## DATA SUPPLIED

--- START ---

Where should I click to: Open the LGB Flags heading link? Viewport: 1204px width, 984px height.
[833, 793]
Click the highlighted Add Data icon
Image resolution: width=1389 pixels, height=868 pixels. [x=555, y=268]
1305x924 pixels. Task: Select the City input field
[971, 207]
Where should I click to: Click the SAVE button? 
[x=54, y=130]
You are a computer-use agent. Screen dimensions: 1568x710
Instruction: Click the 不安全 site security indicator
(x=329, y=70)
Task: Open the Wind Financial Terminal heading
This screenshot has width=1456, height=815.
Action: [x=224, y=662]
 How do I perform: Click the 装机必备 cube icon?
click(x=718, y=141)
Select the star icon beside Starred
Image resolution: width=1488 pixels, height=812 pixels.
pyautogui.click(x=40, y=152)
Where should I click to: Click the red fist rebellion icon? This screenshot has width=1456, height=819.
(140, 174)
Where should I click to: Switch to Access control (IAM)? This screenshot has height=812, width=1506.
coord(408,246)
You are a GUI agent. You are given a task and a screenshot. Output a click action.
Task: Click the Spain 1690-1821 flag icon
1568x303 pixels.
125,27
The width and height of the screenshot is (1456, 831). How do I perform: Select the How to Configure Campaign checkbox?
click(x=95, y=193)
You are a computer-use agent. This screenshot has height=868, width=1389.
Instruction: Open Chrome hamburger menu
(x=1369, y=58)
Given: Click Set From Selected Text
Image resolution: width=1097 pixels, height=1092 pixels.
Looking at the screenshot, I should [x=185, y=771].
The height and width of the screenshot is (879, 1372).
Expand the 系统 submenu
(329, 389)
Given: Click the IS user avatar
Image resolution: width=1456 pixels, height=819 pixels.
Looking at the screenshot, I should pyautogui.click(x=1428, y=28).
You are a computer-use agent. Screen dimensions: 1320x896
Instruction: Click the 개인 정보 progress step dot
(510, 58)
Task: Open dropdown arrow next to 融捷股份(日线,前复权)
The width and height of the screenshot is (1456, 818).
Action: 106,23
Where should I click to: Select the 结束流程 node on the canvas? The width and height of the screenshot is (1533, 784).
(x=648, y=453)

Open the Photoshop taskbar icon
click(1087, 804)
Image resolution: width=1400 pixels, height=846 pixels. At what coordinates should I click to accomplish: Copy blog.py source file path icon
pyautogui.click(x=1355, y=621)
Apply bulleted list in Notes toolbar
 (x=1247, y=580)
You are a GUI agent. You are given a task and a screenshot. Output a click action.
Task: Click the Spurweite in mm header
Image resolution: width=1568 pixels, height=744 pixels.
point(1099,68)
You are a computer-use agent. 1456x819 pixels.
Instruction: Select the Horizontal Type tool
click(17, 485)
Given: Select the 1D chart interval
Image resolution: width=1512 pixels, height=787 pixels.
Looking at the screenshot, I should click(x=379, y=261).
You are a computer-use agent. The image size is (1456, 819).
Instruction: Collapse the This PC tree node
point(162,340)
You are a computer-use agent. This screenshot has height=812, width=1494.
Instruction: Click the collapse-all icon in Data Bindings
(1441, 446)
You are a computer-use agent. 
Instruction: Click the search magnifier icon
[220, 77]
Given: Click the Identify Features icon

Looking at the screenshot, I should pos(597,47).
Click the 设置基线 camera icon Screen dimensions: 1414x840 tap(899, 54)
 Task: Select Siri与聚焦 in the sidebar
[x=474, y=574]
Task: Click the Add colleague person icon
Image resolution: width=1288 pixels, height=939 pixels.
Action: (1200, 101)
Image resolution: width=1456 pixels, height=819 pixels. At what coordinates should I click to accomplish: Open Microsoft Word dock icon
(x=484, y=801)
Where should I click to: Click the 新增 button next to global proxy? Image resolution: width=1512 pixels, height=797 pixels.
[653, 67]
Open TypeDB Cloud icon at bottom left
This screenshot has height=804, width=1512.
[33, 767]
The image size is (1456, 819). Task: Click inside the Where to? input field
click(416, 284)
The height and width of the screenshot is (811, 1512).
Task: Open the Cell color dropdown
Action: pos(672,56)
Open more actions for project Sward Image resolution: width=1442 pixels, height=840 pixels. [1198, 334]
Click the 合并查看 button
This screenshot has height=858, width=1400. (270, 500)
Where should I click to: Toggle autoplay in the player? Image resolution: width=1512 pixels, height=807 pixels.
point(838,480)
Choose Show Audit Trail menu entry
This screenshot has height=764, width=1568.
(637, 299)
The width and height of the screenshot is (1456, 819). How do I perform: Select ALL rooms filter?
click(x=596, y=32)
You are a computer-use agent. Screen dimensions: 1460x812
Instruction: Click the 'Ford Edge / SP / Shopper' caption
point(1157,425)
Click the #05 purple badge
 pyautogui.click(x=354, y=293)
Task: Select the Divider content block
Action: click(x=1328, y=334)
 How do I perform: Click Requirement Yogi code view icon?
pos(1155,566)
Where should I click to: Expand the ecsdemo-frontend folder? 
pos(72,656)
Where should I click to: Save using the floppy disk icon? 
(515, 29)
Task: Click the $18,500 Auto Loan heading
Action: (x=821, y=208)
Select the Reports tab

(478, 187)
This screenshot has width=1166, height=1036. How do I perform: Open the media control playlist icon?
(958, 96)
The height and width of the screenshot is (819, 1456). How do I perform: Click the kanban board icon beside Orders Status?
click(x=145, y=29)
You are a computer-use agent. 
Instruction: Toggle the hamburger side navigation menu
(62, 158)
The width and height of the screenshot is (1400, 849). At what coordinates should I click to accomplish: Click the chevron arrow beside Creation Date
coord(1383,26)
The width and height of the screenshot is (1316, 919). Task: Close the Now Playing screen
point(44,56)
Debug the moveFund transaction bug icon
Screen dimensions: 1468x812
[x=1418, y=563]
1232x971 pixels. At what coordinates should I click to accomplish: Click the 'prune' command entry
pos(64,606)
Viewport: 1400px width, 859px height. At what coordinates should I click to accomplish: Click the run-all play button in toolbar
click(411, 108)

--- END ---

Only the lines that contain the word "computer" should be copied from the material.

You are a computer-use agent. Screen dimensions: 1568x710
You are a computer-use agent. This screenshot has height=868, width=1389.
You are a computer-use agent. Screen dimensions: 1320x896
You are a computer-use agent. 1456x819 pixels.
You are a computer-use agent. The image size is (1456, 819).
You are a computer-use agent. This screenshot has height=812, width=1494.
You are a computer-use agent. 
You are a computer-use agent. Screen dimensions: 1460x812
You are a computer-use agent. 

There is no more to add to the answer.